Note: This piece involves an in-depth discussion of the plot of Black Phone 2, including some significant revelations about where the plot goes. If you’re looking for a quick take on the film, it’s… interesting. Black Phone 2 doesn’t really work as a conventional slasher movie - it’s paced slowly, it is surprisingly lore heavy, and it struggles to build tension due to its central dramatic engine - but it is trying something significantly more ambitious than most slasher sequels. It has very clear goals and a very strong perspective, even if it doesn’t entirely cohere into a satisfying horror film on its own terms. It’s never phoning it in, at least. 

The Black Phone wouldn’t seem to lend itself to a larger horror franchise. The first film ended fairly definitively, with kidnapped child Finney Blake (Mason Thames) suffocating the serial child murderer known as “the Grabber” (Ethan Hawke) with his own belt. It seemed like a nice one-and-done high-concept horror film – a child abduction story with a supernatural twist that found Finney communicating with the ghosts of the Grabber’s previous victims via the eponymous black phone.

However, The Black Phone was a fairly sizable success, grossing $161m on a $16m budget and garnering strong reviews. With his distinctive demonic mask, the Grabber became something of a breakout character, added to Universal’s stable of horror icons appearing in this year’s Fanta commercial. The Grabber is apparently the brand ambassador for the “Fruit Twist” flavor. As such, it seemed inevitable that The Black Phone would get a sequel.

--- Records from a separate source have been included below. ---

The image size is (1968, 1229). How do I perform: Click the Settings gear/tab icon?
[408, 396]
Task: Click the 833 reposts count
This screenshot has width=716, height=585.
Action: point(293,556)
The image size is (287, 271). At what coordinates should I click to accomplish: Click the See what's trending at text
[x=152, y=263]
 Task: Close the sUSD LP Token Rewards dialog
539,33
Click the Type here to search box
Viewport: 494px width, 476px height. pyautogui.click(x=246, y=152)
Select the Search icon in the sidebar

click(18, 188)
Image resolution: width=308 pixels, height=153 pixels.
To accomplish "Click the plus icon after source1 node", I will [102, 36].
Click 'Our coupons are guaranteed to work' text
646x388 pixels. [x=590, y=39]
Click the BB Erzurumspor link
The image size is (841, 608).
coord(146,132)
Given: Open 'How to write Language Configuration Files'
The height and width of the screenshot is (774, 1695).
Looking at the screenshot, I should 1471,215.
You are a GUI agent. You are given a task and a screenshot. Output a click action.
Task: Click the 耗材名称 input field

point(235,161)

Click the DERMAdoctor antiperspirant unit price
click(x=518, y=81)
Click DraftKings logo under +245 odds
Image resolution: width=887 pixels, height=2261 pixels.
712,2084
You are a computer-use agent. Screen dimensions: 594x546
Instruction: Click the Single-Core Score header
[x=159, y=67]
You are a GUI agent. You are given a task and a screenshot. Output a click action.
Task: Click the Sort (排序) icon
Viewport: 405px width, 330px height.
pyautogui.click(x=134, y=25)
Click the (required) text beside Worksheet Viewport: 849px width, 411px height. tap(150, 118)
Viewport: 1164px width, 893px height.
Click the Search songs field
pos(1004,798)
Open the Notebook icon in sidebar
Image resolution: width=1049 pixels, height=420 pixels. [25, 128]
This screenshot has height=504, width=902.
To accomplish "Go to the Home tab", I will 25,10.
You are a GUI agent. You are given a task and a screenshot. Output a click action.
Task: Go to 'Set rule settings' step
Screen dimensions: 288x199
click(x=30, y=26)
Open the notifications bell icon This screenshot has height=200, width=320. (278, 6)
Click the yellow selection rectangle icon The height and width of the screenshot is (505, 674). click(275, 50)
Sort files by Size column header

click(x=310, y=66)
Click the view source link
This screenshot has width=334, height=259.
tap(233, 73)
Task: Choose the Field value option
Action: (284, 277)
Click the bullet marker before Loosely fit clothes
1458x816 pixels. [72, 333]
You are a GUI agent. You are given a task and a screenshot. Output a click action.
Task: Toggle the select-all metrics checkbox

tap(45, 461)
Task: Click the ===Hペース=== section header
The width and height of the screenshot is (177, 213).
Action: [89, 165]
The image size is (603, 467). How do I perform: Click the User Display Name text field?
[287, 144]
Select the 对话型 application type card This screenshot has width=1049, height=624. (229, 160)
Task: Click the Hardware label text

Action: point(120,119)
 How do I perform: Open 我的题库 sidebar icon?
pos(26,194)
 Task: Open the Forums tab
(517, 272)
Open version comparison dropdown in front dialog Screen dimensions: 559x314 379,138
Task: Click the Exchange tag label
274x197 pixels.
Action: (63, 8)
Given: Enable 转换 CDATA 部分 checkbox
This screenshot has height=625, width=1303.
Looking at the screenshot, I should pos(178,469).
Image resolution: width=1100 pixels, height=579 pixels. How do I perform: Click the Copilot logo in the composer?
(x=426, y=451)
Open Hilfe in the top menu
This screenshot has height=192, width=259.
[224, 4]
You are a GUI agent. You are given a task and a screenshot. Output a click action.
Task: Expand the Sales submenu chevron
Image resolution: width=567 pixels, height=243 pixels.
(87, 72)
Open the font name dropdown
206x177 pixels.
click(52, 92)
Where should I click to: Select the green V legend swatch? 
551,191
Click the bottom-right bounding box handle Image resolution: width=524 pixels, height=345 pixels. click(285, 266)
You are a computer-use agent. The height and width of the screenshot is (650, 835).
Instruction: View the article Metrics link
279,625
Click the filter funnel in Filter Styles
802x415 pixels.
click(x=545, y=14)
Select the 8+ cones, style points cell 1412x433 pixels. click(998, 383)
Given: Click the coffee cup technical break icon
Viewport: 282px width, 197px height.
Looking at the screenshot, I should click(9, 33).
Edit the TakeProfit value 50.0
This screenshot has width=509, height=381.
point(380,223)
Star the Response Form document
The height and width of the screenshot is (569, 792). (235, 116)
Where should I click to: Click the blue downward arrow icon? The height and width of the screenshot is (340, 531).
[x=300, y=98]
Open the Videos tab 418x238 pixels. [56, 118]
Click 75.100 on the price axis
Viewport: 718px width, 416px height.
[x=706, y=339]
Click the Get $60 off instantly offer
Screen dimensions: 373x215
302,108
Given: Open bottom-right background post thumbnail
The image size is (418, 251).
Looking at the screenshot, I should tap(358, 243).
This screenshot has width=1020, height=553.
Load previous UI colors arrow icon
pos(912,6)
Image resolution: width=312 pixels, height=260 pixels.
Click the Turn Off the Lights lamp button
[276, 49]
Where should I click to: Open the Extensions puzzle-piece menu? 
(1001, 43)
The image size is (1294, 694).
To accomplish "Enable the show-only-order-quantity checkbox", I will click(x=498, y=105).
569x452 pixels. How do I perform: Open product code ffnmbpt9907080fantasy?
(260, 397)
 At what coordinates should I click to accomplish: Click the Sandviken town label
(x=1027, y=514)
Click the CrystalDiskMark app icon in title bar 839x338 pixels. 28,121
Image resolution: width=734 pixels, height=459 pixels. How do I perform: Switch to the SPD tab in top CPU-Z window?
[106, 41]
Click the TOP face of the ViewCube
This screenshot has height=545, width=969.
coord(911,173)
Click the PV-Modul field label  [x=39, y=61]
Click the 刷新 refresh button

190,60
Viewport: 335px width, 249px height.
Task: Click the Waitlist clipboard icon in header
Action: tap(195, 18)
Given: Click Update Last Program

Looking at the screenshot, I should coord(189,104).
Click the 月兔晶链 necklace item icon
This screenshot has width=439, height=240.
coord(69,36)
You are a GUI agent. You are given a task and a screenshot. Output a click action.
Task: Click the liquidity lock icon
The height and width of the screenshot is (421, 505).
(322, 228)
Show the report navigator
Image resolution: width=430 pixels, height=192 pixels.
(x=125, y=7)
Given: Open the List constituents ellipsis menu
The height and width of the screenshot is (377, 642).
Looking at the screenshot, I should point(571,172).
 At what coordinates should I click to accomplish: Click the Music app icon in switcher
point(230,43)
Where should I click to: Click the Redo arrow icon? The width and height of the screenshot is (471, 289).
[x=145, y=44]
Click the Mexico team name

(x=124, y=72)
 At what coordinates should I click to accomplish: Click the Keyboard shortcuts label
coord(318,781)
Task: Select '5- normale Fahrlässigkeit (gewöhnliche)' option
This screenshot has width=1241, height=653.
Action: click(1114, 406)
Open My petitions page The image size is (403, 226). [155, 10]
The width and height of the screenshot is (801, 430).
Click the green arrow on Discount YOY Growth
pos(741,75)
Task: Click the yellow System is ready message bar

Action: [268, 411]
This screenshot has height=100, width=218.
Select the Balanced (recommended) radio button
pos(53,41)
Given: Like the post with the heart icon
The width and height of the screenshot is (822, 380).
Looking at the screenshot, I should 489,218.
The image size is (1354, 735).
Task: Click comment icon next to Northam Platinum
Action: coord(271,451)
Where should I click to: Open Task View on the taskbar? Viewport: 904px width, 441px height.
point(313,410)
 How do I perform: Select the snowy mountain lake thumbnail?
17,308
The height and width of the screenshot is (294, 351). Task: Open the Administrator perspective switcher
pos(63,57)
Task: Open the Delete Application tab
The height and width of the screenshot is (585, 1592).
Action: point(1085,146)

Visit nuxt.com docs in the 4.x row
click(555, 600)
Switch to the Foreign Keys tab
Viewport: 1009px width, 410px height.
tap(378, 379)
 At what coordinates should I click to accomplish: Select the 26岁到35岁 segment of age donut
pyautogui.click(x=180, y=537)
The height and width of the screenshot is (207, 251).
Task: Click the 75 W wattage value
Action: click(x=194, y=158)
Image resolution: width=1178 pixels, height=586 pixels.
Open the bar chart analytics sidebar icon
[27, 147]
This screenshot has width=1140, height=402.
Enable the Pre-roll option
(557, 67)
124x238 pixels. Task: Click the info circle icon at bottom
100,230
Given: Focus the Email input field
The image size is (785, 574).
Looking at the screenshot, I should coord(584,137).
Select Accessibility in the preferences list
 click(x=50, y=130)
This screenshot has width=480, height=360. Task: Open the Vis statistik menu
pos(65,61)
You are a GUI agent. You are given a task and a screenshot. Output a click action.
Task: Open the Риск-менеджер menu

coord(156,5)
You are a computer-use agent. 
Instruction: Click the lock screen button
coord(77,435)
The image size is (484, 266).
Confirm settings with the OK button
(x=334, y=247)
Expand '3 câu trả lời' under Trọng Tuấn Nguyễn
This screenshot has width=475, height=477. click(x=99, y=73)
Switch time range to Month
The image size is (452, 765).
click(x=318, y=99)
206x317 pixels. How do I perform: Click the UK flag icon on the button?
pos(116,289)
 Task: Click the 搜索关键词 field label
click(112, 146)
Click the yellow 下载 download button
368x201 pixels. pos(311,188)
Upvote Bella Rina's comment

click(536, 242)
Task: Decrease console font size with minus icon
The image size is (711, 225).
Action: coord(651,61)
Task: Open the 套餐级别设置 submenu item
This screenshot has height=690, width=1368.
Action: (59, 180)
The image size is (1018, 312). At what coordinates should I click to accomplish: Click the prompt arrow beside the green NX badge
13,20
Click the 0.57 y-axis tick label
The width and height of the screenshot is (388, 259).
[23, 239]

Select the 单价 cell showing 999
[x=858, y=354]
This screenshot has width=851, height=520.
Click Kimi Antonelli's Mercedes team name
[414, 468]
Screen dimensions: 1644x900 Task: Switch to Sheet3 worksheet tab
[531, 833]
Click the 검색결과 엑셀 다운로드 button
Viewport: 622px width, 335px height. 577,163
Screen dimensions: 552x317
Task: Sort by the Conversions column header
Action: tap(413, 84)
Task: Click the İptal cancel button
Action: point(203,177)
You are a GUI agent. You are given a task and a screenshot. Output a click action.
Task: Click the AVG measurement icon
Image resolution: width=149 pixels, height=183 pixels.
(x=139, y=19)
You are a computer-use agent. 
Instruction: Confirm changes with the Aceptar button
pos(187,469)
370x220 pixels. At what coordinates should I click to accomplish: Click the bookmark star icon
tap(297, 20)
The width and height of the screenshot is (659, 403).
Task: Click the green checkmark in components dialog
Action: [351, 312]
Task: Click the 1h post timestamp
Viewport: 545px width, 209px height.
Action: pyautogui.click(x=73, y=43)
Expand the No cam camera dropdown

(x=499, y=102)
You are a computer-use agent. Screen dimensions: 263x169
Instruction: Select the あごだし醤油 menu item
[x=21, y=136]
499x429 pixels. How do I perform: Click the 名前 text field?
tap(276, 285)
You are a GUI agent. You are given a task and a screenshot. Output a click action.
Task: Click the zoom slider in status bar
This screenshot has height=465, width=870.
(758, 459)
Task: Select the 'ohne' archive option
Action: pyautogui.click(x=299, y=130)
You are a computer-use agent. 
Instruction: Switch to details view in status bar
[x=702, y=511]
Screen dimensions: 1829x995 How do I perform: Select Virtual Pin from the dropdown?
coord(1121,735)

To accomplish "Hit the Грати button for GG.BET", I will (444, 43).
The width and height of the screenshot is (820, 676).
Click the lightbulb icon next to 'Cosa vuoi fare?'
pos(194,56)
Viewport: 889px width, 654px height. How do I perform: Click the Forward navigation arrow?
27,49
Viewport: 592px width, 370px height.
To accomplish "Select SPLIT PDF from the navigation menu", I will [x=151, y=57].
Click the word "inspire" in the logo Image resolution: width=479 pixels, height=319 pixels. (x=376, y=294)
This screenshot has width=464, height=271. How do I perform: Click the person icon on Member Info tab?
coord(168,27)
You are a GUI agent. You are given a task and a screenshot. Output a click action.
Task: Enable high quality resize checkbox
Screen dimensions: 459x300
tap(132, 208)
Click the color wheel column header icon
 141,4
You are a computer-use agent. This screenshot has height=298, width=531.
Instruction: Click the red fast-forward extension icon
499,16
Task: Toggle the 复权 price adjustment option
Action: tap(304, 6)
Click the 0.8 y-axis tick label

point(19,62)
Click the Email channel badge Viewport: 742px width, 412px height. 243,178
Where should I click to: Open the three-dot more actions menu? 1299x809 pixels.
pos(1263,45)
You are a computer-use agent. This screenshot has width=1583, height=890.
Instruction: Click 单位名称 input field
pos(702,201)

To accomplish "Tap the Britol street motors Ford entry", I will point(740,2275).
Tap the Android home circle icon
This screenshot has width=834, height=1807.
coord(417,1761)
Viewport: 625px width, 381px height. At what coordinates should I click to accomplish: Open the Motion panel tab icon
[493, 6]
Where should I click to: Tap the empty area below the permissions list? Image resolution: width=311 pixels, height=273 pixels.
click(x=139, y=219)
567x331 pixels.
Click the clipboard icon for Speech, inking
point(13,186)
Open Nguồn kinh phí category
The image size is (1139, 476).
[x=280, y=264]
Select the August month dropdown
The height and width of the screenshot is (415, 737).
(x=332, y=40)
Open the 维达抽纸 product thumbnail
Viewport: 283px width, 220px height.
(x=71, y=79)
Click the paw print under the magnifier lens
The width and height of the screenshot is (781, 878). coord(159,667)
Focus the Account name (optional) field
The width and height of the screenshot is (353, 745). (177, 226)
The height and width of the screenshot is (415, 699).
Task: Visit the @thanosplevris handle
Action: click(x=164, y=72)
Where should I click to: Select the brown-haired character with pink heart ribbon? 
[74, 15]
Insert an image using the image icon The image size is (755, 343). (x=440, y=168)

To the credit of Blumhouse and Universal, Black Phone 2 brings back most of the creative team behind The Black Phone: Scott Derrickson returns as director, reteaming with writer C. Robert Cargill for the script, and folding in the core cast from the original film including Thames and Hawke. As much as Black Phone 2 could feel like a cynical cash grab of a sequel handed off to a new creative team following the path of least resistance, the film is something much more interesting.

On the surface, Black Phone 2 is a love letter to 1980s slasher films. Jumping forward four years from the end of The Black Phone, from 1978 to 1982, the sequel riffs on many of the tropes and clichés of the genre. Dead pedophile the Grabber returns to stalk Finney and Gwen in their dreams, evoking A Nightmare on Elm Street. Finney and his sister Gwen (Madeleine McGraw) apply to work as counselors at a remote camp for children, recalling the premise of the early Friday the 13th films.

The camp is set in the remote Colorado mountains, recalling the setting of The Shining. Once they get to the camp, Finney and Gwen discover that it is snowed in. They are effectively trapped there with the support staff, recalling both The Shining from 1981 and The Thing from 1982. Indeed, the casting of Demián Bichir as the head of the camp, Armando, greeting the new arrivals and guiding them through the snow to shelter, evokes The Hateful Eight, an extended homage to The Thing.

There is a conscious effort in Black Phone 2 to situate the audience in the context of the time. Then again, Black Phone 2 is a movie about time. The eponymous supernatural telecommunication device is, after all, a mechanism that allows the past to speak to the present. Finney converses with the souls of dead children, who remain as young as they were when they were murdered. The Grabber’s legacy lives on, years after he stopped breathing.

Black Phone 2 opens with a telephone conversation spanning literal decades. Hope (Anna Lore), Finney and Gwen’s mother, picks up the camp’s payphone in 1959 and finds herself speaking to her future daughter in 1982. The pair converse with each other, although Derrickson and Cargill make the smart choice to separate the two halves of the conversation. At the start of the film, the audience only hears Hope’s side. Later on, they only hear Gwen’s side. It emphasizes the separation.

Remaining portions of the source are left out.